2.1.2. Preparation of Sucrose Gradients

1. Make 15% and 45% sucrose solutions using the 60% stock. To make four gradients, prepare 25 mL of each (15%: 18.75 mL 1X Polysome Buffer and 6.25 mL 60% Sucrose Solution; 45%: 6.25 mL 1X Polysome Buffer and 18.75 mL 60% Sucrose Solution) and supplement with 200 μL of cycloheximide stock and 25 μL of SUPERase•In.

2. Set up gradient using ${}^9∕_{16}\times 3{}^1∕_2$ inch polypropylene ultracentrifugation tubes. Use the marker block provided with the gradient maker to mark the half-full point on each tube for layering.

3. Using the layering needle and a syringe, add the 15% sucrose solution until it reaches the halfway point (~6.25 mL).

4. Add the 45% sucrose solution from the bottom until the interface between the two solutions reaches the halfway point (~6 mL).

5. Using the long rate zonal caps (Biocomp), insert at a shallow angle with the air hole tilted up, allowing the bubble to escape and displace excess sucrose solution.

6. Remove liquid from the top of the cap and set the gradient master (Biocomp) to: (time:4.06, angle:80, speed:8). Balance tubes in the rotator and press start to form the gradients.

7. Handle the tubes carefully during the preceding and following steps in the protocol so as not to disrupt the gradient. Special care needs to be taken when making the gradients to ensure accuracy and reproducibility between gradients. Store the gradients in a tube holder at 4°C until lysates are ready to be loaded.

2.2. Collection and preparation of solid mouse tissues for polysome profiling analysis

2.2.1. Collection and storage of tissue

Translation is highly dynamic and quickly responds to both internal and external signals. In order to accurately measure in vivo translation of an entire tissue, we determined that it was imperative to resect and snap freeze the tissue of interest as quickly as possible—on the order of minutes. This minimizes changes in translation due to stress on the tissue and ribosomes falling off the transcripts.

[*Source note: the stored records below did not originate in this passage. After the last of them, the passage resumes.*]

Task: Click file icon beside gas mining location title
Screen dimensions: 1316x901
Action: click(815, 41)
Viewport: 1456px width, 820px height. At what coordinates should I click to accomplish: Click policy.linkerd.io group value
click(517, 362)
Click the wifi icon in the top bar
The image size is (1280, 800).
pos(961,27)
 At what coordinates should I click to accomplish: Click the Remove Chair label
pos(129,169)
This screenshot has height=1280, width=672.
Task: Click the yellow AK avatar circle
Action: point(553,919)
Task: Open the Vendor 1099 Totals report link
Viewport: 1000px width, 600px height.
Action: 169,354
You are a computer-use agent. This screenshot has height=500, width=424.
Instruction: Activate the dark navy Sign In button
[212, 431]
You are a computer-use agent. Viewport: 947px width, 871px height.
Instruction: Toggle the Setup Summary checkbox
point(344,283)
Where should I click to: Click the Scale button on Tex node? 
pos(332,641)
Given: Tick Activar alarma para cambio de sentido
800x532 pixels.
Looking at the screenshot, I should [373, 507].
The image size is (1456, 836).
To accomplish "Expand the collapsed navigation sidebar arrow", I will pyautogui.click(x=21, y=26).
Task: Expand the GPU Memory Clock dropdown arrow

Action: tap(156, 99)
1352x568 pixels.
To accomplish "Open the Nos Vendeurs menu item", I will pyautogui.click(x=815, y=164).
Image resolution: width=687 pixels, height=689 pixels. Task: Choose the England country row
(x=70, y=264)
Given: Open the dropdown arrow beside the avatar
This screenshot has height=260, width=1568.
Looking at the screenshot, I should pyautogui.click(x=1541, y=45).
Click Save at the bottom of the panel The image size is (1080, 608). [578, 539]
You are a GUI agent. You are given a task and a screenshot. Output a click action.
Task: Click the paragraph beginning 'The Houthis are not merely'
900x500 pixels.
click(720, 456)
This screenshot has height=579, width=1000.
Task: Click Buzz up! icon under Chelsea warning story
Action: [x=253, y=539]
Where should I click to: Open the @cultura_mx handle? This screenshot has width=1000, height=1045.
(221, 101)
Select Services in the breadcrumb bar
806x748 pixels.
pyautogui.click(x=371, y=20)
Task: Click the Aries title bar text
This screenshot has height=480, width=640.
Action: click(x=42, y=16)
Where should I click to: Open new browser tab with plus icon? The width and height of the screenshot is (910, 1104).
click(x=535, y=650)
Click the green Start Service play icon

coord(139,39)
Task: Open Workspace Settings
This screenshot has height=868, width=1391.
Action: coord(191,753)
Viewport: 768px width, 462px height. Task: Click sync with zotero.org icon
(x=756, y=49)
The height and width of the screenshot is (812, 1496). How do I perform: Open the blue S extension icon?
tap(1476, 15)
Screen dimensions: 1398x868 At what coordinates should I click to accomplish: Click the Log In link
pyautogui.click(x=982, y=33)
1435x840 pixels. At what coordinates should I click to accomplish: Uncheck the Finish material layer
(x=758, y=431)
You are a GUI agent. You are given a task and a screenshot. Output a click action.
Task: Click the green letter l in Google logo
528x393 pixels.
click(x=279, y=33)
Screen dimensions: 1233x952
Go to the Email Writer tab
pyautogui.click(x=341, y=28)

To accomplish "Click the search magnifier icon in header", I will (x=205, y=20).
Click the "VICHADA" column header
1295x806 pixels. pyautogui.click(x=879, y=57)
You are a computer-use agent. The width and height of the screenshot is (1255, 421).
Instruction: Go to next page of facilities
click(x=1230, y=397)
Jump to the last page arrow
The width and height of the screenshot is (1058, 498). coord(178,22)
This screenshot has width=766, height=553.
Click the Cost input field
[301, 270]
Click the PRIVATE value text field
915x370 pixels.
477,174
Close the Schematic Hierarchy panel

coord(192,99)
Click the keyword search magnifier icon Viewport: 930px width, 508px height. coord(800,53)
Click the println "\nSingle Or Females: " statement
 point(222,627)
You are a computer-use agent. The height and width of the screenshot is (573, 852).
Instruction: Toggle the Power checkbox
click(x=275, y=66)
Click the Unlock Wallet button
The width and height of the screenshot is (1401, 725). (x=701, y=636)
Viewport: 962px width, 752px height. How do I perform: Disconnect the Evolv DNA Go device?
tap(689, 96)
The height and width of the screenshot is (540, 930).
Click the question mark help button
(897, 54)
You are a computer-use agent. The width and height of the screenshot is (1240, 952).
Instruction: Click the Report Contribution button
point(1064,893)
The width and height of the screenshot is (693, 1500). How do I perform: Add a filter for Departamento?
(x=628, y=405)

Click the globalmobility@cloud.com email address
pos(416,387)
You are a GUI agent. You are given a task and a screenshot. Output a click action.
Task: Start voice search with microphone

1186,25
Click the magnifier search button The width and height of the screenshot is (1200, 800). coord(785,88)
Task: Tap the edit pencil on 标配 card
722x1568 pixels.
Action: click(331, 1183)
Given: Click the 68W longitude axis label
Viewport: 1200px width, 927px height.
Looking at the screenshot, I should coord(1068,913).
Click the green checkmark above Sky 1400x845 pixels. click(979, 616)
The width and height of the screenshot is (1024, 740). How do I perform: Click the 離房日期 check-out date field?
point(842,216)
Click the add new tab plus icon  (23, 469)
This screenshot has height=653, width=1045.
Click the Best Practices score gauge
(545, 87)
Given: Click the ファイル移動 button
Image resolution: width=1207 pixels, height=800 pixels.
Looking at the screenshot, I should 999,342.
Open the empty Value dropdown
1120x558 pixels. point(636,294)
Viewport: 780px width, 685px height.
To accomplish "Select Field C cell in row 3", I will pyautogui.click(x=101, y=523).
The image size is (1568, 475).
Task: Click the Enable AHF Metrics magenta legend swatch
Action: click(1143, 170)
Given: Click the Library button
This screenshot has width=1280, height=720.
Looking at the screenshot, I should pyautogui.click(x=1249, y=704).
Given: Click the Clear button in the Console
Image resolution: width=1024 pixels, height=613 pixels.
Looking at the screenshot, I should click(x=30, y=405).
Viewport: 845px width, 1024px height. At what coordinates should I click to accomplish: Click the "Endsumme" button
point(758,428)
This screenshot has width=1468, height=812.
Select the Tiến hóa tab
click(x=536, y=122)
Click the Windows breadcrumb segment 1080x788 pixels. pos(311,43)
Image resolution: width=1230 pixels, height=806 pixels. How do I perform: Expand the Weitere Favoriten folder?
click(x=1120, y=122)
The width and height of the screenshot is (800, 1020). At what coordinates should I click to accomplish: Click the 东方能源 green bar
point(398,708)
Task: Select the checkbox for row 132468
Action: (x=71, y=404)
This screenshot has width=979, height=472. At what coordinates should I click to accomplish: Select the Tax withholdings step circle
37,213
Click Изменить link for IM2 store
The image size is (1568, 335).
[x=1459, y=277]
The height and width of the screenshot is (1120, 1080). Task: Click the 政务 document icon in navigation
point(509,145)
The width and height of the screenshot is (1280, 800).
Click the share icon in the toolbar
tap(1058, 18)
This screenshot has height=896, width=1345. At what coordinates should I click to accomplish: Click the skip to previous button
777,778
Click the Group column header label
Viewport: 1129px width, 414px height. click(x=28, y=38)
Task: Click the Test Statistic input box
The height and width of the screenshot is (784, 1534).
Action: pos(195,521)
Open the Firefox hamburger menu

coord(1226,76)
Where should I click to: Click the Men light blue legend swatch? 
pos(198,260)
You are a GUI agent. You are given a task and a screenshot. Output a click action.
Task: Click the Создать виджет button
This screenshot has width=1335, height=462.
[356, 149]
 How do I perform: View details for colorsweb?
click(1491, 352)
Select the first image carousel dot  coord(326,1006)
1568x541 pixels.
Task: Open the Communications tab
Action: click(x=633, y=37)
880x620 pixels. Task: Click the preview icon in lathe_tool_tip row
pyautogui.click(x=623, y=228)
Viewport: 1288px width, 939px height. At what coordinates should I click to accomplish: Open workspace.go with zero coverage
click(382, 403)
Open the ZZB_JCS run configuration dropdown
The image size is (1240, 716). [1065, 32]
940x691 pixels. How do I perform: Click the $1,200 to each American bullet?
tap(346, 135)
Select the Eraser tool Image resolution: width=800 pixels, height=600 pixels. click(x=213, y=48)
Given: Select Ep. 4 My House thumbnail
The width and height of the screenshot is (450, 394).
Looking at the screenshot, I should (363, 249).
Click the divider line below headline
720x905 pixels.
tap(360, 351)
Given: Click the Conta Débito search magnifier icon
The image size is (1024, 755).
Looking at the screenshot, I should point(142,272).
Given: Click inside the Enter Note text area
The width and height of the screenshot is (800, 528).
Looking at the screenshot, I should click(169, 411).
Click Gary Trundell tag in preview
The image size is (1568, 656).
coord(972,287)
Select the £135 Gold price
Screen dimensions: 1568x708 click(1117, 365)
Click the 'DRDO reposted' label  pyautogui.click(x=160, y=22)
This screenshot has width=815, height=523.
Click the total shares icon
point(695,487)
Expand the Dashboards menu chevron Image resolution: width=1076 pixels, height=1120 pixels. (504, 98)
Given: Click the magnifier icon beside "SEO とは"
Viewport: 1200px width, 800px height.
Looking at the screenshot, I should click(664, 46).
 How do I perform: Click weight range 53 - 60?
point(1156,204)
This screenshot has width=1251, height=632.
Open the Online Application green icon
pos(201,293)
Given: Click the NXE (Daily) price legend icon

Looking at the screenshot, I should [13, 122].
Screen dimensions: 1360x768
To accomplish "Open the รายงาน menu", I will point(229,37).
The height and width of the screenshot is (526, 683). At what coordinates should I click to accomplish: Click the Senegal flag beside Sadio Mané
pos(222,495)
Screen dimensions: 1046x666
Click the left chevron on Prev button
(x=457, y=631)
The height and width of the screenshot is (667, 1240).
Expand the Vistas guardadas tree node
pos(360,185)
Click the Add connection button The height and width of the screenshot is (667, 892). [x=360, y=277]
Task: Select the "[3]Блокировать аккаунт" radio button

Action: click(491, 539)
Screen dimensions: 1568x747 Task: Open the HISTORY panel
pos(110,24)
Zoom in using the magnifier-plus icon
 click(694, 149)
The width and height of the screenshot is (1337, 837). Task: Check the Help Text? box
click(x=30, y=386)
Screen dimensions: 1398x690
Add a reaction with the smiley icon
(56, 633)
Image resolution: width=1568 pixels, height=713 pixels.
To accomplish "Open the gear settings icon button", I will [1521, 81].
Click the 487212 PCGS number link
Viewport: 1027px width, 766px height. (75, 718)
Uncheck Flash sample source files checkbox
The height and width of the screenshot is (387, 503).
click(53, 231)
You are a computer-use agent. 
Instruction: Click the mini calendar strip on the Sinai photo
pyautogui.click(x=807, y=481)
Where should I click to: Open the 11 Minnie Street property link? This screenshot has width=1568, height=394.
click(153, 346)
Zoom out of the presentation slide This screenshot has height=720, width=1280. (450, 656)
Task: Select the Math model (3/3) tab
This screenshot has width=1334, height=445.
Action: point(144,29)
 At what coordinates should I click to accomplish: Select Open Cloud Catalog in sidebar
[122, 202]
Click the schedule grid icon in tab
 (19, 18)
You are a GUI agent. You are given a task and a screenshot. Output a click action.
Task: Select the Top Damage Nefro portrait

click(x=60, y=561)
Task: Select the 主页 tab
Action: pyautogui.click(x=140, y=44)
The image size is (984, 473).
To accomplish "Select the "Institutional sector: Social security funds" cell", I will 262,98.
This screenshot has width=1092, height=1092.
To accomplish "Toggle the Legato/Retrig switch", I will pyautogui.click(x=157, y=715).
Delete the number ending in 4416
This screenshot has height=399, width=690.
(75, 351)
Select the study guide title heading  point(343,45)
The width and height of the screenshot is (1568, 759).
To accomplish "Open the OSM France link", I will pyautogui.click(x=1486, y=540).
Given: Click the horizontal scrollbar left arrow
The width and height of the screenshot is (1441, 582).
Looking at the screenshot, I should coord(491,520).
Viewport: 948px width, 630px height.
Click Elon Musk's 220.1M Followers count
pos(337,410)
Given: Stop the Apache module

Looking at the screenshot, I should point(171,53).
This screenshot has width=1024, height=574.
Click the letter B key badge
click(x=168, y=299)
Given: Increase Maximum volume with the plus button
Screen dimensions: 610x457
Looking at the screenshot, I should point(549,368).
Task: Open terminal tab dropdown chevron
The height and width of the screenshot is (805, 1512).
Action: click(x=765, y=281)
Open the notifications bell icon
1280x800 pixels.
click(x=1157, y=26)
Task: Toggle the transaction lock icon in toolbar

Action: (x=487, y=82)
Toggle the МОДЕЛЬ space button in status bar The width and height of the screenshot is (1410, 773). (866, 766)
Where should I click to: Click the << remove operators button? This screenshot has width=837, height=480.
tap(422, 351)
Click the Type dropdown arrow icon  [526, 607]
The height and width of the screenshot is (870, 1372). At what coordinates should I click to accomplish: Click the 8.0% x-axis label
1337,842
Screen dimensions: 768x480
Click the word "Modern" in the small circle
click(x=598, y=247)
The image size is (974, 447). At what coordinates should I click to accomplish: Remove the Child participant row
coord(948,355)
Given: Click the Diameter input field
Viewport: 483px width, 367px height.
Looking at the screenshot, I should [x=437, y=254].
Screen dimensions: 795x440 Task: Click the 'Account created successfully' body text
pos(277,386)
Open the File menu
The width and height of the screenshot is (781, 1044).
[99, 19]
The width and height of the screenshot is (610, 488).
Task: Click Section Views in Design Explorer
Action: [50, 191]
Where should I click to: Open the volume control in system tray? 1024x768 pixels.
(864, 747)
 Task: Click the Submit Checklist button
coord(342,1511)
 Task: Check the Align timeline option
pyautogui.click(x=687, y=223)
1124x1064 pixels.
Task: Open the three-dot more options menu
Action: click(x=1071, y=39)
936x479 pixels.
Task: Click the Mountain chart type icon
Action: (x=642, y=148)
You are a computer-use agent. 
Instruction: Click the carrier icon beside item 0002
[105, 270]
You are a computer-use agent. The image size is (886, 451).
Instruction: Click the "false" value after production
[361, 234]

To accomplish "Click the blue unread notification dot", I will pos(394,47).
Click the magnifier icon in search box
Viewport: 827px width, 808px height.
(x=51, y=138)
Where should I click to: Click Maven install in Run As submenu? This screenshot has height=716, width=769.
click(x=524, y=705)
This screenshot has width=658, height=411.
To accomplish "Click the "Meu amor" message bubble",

1. Autoclave necessary surgery tools, prepare an RNase free workspace and fill a dewar with liquid nitrogen.

2. Quickly sacrifice the animal and remove tissue(s) of interest, following the standard procedures for your institution and laboratory.

3. Wash the tissue using autoclaved and RNase free PBS, removing any unwanted connective tissue and as much blood as possible.

4. Flash freeze the tissue in liquid nitrogen.

5. Store at −80°C for up to three months.

2.2.2. Collection of lysate for polysome analysis of whole tissues

To obtain quality polysomes that will present an accurate representation of ribosome occupancy in downstream applications, great care should be taken during this procedure. Prepare all necessary materials and reagents ahead of time and have them ready in order to minimize the time that samples are left sitting before centrifugation.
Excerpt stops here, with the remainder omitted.